Over the past couple of months, Hickey has documented the ups and downs of bringing Container Coffee Dublin to life through the shop's Instagram account. From applying for planning with Dublin City Council, to heading down to the Dublin Docklands to pick out the two 20ft containers that would become his coffee shop, to the containers arriving at their Dublin 8 home in late March, to excited video updates fresh from coffee tastings to updates sharing the less fun and more frustrating sides of managing an unusual project like this, Hickey has captured the story of Container Coffee in a really endearing way. Having followed the story online for a couple of weeks, I've already bought into the business and I want to see it succeed.
Hickey, who’s from Dublin, thought the area of Thomas Street in Dublin 8 was underserviced in terms of coffee shops, given the huge footfall with tourists between Guinness Storehouse, IMMA and Kilmainham Gaol. He got in touch with Joanne Kearney at the Digital Hub to explore the idea of parking a shipping container on the edge of their grounds. “They have been so supportive and helpful from the very beginning,” Hickey says of his landlords.
I swing by on its second day of being open and all signs are pointing to success for this bright blue beacon of ingenuity. A sign outside the shop reads “Last coffee stop until Kilmainham and IMMA”. The front door looks on to Thomas Street across the road from the Guinness Storehouse, and the back door faces on to a large yard with picnic benches. Hickey enlisted the help of his friend, award-winning designer Martin McCormick, to make the best use of the container’s interior and it has paid off.
Docklands roastery
“I’m still finding my feet in terms of systems and food suppliers,” says Hickey, “but my main focus at the moment is the coffee.” It’s appropriate that his coffee suppliers are Cloudpicker Coffee, whose roastery is down in the Docklands, the same neighbourhood the shipping containers are from.

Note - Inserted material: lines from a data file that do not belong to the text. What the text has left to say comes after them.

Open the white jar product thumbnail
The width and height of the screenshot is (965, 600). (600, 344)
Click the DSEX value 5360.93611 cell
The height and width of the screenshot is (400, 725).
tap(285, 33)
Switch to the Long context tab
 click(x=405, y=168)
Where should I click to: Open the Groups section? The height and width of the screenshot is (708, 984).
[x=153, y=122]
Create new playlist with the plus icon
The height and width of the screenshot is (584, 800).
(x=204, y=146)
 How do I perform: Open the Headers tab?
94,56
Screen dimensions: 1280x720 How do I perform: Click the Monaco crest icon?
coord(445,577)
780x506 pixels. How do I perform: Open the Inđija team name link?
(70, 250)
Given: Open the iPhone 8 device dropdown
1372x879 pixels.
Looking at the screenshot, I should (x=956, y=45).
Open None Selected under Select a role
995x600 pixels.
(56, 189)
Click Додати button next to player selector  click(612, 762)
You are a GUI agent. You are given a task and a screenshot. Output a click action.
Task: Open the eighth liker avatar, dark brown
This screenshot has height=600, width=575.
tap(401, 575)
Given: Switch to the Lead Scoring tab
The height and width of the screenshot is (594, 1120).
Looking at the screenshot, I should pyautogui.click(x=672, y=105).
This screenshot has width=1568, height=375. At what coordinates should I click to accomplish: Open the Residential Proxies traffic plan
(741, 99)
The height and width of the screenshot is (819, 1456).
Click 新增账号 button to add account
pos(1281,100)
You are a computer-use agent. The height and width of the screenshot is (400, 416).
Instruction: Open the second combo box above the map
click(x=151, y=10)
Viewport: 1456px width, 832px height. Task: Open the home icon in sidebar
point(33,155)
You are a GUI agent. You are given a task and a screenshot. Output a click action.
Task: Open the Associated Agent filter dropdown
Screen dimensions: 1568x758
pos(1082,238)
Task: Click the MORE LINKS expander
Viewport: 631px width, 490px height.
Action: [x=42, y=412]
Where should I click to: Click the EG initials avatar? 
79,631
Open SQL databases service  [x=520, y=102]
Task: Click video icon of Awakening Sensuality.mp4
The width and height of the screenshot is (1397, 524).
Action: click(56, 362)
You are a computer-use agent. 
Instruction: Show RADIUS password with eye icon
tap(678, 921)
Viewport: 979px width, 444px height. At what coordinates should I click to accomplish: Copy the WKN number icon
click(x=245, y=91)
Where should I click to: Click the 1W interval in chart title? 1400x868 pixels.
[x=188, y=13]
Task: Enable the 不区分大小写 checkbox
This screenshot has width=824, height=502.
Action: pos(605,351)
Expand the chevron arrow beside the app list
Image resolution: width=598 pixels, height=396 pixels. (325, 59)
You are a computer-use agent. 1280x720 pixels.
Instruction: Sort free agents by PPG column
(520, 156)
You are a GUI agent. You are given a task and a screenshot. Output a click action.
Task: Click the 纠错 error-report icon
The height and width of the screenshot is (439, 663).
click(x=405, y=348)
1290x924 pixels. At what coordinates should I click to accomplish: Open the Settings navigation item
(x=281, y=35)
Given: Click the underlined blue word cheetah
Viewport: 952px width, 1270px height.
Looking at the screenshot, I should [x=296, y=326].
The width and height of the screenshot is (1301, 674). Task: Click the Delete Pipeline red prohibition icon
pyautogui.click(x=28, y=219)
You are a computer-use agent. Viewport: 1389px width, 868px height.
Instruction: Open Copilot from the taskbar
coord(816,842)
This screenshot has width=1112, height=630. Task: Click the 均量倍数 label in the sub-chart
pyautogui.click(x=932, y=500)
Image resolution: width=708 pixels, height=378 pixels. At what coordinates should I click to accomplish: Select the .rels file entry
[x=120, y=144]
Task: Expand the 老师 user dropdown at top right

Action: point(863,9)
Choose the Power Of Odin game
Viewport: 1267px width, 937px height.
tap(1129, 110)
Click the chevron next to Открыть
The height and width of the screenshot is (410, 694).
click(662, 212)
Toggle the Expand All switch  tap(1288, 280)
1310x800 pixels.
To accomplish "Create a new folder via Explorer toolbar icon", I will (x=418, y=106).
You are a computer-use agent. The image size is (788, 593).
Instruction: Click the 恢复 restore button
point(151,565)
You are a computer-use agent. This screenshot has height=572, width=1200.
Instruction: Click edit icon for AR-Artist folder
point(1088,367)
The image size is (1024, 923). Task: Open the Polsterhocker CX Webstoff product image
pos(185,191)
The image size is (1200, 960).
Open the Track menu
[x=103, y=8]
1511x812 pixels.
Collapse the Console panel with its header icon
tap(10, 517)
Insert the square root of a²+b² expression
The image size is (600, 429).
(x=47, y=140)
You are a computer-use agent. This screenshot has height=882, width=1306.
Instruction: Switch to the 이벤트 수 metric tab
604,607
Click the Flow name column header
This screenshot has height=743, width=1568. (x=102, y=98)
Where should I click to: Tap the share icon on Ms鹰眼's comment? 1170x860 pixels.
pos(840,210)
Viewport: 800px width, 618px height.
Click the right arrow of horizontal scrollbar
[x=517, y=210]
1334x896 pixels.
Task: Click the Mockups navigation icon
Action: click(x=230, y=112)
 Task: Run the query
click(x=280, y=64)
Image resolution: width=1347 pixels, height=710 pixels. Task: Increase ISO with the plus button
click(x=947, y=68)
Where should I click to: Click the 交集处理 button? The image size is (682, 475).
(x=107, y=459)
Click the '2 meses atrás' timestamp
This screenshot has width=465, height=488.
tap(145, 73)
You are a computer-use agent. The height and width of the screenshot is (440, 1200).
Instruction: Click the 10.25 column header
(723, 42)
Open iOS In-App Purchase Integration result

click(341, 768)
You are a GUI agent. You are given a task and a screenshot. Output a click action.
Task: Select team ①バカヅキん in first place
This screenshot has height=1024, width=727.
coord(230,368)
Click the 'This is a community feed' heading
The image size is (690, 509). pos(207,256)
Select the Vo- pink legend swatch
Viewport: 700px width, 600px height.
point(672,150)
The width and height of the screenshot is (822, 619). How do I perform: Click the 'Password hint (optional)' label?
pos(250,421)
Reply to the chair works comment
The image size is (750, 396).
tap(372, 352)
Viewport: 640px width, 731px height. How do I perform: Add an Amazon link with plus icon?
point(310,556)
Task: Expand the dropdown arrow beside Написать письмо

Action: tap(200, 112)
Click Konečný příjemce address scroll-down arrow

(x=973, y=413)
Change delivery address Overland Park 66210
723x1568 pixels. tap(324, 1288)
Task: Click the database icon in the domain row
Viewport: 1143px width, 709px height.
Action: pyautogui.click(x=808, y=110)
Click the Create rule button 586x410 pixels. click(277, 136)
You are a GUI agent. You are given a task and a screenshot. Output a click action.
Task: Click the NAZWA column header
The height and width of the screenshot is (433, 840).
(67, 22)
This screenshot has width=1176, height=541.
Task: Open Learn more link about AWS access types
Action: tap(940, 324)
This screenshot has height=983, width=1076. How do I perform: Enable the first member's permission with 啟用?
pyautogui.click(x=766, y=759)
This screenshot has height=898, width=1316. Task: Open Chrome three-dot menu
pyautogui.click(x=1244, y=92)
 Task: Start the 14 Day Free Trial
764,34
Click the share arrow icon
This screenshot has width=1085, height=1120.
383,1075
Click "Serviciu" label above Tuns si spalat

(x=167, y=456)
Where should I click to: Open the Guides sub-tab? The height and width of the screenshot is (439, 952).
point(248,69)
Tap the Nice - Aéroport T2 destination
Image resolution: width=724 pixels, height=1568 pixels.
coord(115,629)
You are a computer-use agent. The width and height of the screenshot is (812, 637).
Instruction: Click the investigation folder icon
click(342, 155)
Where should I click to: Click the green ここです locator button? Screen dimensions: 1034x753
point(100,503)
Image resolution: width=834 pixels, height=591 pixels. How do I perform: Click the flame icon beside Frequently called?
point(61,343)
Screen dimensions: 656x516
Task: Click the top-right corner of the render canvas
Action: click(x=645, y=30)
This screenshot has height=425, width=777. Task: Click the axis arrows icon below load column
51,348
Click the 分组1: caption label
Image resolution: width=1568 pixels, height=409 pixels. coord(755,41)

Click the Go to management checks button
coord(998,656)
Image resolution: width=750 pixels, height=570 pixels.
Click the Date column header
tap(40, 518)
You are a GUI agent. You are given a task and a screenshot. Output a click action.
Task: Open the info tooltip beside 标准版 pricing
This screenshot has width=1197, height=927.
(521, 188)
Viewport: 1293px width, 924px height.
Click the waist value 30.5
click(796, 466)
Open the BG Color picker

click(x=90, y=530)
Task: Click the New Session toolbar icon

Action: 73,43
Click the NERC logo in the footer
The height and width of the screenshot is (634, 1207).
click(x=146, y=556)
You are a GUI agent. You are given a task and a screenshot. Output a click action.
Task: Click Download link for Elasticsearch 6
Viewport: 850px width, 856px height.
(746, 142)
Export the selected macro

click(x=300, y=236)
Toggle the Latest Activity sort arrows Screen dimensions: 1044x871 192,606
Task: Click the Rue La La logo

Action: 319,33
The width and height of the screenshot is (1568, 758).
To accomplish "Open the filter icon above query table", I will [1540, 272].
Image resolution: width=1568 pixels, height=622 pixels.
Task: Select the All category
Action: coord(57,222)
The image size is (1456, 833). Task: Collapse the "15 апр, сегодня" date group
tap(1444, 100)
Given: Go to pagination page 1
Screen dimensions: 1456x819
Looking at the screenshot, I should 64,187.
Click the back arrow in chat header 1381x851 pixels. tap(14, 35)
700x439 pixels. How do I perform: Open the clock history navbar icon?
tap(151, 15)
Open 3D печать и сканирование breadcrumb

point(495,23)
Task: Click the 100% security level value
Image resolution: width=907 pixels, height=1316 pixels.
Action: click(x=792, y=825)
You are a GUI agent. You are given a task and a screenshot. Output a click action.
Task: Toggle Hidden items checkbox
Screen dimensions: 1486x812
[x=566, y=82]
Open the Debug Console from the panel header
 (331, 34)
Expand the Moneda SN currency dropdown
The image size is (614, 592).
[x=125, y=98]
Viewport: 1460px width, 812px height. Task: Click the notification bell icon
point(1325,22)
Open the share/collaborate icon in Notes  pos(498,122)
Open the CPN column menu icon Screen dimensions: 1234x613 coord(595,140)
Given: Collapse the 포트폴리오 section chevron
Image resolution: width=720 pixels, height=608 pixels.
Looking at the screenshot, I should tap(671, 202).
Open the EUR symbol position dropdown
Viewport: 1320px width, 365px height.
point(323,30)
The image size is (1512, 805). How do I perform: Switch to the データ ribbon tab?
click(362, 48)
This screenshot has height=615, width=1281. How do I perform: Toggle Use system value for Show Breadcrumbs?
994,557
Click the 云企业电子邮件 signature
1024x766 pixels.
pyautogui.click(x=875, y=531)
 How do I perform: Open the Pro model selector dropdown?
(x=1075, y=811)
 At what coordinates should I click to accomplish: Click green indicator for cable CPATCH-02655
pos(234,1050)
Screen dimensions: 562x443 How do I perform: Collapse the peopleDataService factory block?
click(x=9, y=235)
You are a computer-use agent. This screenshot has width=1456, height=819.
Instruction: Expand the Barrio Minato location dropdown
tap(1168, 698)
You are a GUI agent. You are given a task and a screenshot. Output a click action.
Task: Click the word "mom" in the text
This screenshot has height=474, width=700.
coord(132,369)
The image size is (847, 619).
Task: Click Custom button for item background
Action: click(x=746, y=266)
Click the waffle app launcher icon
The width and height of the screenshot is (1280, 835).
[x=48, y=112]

My flat white (€2.90) is served in a small 6oz cup, a petite measurement that ensures a pleasant ratio of coffee to milk.
Hickey and his team experimented in making their own sandwiches for the opening weekend, though this week he’s trying out Cloudpicker’s new catering service which will include a roast-beef-and-horseradish sandwich and a pork loin with pickled red cabbage sandwich. They’ve already got a good selection of cakes, including Camerino Bakery’s outstanding peanut-butter brownies, and elsewhere on the drinks menu are hot chocolates and teas.
Apart from spaces such as Thru The Green coffee shop in the Dublin suburb of Dundrum, and Eatyard food market next door to the Bernard Shaw in Dublin 2, the potential of shipping containers as retail space hasn’t been harnessed in quite the same way here in Ireland as it has internationally in places like London’s Boxpark and New Zealand Re:START. It’s great to see another pop up in the city.